Representative Alan Clemmons (R-Horry) filed the Asset Forfeiture and Private Property Protection Act (H.3968). He said, “The way we're doing it today is un-American. The legislature created that process. So now it's time for us to look at what's happening and change it accordingly.”
The bill has more than 100 sponsors and bipartisan support. H.3968 wants to abolish civil asset forfeiture in South Carolina. The bill requires a criminal conviction before property can be seized.
According to the non-profit libertarian public interest law firm, Institute for Justice, from 2009 to 2014, law enforcement in South Carolina seized an estimated $22 million of forfeiture proceeds.
Rep. Clemmons said according to a recent investigative story from the Greenville News, “In twenty-percent of all the forfeiture cases in South Carolina there was never a charge.”
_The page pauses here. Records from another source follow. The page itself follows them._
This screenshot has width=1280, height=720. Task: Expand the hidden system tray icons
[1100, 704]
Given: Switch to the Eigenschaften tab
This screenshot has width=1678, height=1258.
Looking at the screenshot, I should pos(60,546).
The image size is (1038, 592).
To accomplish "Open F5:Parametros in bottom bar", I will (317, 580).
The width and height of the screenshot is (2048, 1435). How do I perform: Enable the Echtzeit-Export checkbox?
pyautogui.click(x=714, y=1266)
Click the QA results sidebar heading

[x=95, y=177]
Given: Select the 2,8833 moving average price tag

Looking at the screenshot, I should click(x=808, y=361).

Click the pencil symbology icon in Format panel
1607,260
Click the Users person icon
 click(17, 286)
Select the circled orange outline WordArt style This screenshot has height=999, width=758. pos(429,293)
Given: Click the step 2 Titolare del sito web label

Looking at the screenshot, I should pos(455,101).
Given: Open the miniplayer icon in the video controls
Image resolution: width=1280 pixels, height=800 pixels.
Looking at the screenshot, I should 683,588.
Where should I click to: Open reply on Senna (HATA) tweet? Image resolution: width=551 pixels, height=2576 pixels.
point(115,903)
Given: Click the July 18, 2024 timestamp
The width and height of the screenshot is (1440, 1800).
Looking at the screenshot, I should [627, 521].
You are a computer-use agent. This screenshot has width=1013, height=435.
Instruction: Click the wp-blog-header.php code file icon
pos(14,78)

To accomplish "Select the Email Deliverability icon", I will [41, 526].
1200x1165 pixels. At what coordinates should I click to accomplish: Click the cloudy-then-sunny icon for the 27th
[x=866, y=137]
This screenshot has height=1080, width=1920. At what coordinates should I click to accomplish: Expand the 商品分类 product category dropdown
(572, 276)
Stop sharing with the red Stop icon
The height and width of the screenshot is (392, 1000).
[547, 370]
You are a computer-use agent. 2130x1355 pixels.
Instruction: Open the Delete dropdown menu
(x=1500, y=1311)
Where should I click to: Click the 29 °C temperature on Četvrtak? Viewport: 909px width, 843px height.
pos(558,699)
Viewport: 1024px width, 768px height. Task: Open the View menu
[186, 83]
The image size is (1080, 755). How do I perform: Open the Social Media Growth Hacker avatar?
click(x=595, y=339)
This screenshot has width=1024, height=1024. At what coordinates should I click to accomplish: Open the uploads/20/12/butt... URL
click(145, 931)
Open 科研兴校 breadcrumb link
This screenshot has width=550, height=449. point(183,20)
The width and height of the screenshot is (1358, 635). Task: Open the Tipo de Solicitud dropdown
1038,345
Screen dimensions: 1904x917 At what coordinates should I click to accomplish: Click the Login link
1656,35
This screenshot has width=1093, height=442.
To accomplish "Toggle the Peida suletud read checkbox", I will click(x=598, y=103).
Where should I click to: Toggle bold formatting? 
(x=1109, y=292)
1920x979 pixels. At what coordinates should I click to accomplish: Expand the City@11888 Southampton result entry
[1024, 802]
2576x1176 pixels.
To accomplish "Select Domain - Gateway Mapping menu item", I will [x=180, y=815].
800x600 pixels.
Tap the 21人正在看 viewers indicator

Law enforcement say they are not necessarily against the bill. They believe exceptions should be made instead of entirely abolishing the law.
They say these forfeitures are important in stopping drug trafficking and other criminal activities in the state. Spartanburg County Sheriff Chuck Wright said, “We’re doing it properly. We’re not taking people’s money. We’re not standing on the side of the road saying give us the money or you’re going to have to wait for 45 minutes until a dog gets here. We don’t do it that way.”
The bill would also change the potential incentive asset forfeiture creates. According to South Carolina law, 95% of forfeiture proceeds can be retained by local agencies. (75% to law enforcement and 20% to prosecutors).
Rep. Alan Clemmons said, “The legislature sees policing and public safety as it’s number one duty and responsibility. We are going to fund public safety at appropriate levels.”
The Judiciary Constitutional Laws subcommittee gave a favorable vote on a bill that would created a public online database on forfeitures cases in South Carolina. This will add more transparency to the process.